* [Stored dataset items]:
▬▬▬▬▬▬
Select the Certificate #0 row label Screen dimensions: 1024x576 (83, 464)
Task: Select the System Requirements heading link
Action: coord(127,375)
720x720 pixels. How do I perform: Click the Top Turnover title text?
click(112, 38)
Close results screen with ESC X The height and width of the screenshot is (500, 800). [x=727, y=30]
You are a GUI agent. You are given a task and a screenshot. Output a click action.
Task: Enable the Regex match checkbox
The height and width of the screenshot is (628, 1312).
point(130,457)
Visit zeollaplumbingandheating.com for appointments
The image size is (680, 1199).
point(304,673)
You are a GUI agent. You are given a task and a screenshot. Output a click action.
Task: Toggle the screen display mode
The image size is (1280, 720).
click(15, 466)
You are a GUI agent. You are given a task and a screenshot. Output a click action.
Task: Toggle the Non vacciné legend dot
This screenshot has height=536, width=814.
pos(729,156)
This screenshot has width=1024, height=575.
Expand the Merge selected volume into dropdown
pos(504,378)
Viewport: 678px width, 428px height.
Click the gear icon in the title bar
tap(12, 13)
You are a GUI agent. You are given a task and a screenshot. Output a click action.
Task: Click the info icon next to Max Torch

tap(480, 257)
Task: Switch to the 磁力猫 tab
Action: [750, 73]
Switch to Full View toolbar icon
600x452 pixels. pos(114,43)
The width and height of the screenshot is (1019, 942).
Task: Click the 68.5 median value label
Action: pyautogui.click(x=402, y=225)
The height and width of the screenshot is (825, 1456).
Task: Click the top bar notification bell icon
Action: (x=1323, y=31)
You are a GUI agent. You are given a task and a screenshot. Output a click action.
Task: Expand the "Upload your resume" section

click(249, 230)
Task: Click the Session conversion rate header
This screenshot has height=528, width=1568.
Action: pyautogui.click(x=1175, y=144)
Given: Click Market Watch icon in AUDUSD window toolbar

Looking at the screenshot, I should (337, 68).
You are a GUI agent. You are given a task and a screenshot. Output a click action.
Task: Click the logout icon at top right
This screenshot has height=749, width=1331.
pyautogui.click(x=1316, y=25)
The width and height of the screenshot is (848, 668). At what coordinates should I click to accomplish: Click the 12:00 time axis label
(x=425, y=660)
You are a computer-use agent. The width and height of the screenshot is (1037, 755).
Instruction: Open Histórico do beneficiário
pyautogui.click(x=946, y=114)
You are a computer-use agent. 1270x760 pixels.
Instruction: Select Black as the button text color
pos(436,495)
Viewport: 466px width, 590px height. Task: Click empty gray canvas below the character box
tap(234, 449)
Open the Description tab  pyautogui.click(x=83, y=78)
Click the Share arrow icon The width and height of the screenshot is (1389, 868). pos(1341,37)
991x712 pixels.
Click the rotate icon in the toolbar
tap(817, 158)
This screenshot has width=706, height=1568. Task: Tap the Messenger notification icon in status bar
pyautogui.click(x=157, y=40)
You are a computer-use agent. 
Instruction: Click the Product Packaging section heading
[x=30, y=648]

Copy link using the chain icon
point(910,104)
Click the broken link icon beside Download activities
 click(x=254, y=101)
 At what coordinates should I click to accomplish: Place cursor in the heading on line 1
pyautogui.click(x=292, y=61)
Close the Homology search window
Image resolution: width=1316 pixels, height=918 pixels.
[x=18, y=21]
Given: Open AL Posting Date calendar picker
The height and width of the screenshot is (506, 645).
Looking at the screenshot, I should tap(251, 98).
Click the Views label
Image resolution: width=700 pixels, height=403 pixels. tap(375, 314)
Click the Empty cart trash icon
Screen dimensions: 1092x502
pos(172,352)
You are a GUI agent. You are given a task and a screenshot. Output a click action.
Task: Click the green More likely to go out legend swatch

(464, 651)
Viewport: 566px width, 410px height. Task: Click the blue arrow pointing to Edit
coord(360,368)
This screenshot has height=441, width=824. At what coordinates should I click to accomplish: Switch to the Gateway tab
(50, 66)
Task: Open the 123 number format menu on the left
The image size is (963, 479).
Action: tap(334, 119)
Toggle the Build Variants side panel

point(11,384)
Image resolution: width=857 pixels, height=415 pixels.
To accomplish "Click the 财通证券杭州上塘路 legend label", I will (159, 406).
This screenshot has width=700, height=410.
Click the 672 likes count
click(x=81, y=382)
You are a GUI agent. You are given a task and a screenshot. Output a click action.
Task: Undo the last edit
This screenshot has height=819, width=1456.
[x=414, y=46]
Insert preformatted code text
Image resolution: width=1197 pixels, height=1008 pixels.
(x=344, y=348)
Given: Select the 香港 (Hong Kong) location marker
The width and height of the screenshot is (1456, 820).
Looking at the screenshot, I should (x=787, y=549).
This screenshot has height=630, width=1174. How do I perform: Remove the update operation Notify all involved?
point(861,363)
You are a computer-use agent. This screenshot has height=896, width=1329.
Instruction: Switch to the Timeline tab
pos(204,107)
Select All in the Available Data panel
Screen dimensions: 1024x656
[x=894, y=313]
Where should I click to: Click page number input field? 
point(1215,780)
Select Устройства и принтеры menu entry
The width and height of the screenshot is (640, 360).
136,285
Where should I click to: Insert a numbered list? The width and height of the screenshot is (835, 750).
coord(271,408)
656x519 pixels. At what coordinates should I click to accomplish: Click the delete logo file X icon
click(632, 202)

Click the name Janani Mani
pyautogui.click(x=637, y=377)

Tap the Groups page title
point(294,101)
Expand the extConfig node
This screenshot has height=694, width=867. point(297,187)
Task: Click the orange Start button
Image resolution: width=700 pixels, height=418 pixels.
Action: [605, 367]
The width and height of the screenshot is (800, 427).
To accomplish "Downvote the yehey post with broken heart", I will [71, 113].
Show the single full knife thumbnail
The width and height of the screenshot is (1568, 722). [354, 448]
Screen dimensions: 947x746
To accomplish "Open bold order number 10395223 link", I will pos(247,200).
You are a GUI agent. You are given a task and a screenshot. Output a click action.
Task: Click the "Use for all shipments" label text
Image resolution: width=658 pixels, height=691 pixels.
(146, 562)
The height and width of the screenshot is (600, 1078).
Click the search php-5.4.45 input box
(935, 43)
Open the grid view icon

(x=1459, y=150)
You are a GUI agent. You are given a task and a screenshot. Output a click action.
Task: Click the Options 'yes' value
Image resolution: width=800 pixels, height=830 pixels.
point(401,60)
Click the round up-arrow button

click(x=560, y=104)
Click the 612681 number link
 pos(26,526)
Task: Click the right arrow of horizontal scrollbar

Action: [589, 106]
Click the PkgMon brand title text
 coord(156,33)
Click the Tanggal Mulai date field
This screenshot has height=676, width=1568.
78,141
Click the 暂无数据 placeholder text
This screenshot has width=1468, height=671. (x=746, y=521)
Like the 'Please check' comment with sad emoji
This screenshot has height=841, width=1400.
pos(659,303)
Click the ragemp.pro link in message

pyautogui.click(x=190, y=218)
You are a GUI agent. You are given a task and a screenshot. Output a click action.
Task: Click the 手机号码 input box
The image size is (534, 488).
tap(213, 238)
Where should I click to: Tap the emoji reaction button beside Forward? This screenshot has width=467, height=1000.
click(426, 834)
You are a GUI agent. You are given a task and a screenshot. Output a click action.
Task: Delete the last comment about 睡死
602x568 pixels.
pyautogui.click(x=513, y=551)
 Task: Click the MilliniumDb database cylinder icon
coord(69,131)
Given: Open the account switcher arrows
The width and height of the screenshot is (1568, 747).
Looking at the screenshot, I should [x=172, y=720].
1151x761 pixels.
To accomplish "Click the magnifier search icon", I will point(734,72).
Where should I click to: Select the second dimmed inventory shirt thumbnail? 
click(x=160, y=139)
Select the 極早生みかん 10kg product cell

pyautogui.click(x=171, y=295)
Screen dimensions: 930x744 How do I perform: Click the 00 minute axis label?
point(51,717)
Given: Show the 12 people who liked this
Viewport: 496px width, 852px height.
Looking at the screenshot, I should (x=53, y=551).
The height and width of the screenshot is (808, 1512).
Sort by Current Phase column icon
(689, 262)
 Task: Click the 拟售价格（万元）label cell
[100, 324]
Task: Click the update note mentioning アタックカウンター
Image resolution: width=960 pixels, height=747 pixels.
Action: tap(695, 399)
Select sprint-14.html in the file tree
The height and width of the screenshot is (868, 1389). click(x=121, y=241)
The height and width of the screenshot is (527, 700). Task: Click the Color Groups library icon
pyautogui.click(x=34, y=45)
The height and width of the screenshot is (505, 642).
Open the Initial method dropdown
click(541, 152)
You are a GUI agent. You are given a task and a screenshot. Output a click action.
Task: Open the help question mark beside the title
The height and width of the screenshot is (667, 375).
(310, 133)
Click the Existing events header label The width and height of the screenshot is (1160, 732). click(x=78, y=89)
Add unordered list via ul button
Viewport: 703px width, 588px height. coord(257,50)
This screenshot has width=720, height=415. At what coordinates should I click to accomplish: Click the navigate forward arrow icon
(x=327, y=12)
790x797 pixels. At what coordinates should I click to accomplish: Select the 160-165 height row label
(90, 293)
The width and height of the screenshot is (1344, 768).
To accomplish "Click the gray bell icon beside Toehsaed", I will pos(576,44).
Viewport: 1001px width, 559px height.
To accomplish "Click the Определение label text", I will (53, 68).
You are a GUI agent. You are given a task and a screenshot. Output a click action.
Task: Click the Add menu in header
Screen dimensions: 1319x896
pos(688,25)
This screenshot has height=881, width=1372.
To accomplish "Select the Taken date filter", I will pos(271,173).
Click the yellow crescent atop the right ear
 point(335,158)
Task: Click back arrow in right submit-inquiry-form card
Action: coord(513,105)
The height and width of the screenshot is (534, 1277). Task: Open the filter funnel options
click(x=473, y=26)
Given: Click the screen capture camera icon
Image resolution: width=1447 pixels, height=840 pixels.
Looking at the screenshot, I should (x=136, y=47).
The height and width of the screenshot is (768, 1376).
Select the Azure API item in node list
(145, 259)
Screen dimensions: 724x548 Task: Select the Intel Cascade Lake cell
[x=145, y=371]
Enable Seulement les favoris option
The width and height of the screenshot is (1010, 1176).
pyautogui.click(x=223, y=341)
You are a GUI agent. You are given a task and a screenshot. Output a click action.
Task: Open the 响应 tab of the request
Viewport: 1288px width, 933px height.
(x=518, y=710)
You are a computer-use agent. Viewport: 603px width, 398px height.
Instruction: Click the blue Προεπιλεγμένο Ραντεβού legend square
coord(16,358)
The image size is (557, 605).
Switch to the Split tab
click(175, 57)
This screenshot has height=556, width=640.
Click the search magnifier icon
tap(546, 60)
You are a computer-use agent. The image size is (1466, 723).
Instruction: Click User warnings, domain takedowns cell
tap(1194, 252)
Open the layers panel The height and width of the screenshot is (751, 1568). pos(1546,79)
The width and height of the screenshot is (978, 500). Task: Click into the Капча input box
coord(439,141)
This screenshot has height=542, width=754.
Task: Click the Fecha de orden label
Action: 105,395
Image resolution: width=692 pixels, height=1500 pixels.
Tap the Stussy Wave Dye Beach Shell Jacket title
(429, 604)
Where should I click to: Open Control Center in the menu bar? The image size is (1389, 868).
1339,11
▬▬▬▬▬▬
* [To do]: In the records above, find every line containing the word "with" and show it.

* [Task response]:
Close results screen with ESC X The height and width of the screenshot is (500, 800). [x=727, y=30]
To accomplish "Downvote the yehey post with broken heart", I will [71, 113].
Like the 'Please check' comment with sad emoji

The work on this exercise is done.